Core Components of the System
- A Reliable Charting Platform: TradingView or similar, with clean candlestick charts.
- 20-period Exponential Moving Average (EMA): The “signal line” for short-term momentum.
- 50-period Exponential Moving Average (EMA): The “trend line” for medium-term market direction.
- Relative Strength Index (RSI): Standard 14-period setting. Used for momentum confirmation, not for overbought/oversold signals.
- Volume Indicator: A simple volume bar chart is essential for confirming the strength of a move.
- A Trading Journal: Digital or physical. This is non-negotiable for tracking performance and identifying patterns in your own behavior.
The relationship between the 20 and 50 EMA is the absolute backbone of this system. When the 20 EMA is above the 50 EMA, we are only looking for buy setups (longs). When it’s below, we are only looking for sell setups (shorts). This single rule eliminates 50% of bad decisions instantly.

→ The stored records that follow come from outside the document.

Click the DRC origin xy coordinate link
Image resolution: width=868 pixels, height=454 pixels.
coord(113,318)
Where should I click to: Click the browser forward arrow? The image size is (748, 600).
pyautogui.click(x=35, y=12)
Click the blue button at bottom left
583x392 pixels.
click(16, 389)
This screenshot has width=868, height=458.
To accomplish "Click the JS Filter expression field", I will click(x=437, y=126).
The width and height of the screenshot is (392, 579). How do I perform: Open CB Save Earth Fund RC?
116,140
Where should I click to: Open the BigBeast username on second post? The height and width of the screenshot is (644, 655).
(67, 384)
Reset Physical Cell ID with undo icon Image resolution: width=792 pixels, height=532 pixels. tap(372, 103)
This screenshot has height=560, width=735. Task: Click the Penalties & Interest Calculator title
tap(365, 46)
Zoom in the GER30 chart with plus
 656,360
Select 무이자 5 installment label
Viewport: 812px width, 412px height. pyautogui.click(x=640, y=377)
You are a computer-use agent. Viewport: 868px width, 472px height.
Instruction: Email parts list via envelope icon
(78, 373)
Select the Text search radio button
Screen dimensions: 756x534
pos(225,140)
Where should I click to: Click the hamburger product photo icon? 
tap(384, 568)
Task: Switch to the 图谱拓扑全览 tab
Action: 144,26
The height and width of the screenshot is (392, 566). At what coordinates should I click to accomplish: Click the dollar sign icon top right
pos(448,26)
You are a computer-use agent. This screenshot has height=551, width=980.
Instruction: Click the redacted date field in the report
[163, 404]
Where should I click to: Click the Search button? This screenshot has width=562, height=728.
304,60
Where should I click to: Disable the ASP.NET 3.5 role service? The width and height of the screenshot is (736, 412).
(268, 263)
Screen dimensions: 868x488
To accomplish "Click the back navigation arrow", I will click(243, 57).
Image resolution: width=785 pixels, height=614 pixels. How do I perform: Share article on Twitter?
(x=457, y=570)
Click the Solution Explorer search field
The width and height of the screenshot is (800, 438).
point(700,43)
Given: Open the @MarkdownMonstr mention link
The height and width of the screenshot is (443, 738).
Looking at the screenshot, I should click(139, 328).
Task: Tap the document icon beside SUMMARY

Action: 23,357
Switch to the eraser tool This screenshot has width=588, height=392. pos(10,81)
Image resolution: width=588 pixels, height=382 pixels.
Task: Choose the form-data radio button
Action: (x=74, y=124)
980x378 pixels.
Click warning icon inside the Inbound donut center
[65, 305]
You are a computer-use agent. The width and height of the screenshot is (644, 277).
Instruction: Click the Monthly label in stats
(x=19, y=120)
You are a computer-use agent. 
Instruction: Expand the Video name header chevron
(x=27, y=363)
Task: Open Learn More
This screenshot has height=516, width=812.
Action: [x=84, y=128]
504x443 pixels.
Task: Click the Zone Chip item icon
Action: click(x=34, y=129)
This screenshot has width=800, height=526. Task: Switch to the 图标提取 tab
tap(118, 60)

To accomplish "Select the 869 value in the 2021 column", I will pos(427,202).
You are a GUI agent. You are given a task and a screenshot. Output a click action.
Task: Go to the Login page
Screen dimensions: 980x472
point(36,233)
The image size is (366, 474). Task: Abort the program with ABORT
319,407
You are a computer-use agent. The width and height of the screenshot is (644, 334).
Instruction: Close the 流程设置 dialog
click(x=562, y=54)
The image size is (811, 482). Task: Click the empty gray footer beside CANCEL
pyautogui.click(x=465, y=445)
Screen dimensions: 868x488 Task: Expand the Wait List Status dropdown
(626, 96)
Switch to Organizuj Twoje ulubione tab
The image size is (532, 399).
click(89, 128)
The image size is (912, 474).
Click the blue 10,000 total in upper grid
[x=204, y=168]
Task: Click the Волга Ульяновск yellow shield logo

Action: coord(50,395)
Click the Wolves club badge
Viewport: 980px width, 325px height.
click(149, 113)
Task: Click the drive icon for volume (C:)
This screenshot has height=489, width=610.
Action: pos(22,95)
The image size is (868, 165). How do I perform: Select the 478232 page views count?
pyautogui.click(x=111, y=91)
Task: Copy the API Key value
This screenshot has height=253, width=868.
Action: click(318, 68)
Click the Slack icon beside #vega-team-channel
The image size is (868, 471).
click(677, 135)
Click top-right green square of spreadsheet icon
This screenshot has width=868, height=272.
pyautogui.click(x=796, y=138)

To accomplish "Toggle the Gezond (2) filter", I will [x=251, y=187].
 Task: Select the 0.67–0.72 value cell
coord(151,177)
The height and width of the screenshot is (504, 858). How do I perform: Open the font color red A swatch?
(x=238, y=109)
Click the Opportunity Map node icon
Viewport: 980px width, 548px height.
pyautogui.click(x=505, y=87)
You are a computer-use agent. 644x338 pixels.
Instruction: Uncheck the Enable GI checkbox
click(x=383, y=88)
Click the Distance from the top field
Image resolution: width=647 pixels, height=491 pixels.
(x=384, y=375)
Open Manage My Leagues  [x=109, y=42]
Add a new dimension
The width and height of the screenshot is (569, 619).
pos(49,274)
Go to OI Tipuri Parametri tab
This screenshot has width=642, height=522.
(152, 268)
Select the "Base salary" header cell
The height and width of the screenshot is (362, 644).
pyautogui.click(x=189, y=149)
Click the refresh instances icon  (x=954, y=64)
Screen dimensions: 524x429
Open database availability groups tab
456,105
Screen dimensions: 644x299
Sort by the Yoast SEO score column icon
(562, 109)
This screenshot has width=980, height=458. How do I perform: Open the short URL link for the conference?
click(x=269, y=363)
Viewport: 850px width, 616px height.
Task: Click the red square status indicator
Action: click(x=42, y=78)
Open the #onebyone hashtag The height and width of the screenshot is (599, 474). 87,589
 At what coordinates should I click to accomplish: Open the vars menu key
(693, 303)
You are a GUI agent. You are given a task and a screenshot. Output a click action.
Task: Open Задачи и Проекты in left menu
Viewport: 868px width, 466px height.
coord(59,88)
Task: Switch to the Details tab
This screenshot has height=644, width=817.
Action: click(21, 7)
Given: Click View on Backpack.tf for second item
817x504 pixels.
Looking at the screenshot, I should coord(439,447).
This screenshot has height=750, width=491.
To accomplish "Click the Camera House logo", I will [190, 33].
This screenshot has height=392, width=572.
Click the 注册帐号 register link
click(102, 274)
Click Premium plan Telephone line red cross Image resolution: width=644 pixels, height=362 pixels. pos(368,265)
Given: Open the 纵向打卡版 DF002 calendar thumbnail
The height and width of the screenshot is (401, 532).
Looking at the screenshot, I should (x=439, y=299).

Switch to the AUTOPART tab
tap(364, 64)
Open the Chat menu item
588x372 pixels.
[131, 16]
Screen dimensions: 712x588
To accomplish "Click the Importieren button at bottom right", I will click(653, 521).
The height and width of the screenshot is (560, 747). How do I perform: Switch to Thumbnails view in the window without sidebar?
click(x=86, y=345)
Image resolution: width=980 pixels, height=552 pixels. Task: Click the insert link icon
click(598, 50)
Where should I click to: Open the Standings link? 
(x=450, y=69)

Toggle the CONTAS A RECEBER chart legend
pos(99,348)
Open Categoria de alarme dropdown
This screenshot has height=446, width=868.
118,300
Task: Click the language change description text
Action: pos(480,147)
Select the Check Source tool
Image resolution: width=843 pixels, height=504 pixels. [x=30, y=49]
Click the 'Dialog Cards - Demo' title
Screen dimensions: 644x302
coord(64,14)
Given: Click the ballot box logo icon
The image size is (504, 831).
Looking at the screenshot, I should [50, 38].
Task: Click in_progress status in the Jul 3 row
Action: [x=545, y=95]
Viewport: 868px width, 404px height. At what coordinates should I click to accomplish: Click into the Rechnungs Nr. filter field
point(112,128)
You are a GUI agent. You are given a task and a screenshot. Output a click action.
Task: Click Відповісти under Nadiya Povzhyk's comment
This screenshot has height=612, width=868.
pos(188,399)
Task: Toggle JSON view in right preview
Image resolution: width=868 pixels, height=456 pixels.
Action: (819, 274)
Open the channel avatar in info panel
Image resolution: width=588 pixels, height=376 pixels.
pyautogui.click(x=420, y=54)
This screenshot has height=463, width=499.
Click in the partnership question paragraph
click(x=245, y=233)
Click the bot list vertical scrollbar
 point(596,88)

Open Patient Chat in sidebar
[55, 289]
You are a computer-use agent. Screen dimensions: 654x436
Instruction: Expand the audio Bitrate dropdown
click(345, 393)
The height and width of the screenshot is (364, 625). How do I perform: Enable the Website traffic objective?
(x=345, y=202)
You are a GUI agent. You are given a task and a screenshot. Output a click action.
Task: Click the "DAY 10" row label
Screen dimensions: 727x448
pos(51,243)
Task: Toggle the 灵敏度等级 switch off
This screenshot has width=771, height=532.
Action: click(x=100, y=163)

The Step-by-Step Execution of the Raven System
- Establish the Trend Direction: Begin on your primary trading timeframe (e.g., 1-hour or 4-hour chart). Look at the 20 and 50 EMAs. Is the 20 EMA cleanly above the 50? The trend is up. Is it cleanly below? The trend is down. If they are tangled and crisscrossing, the market is ranging—stay out and wait for a clear trend to establish.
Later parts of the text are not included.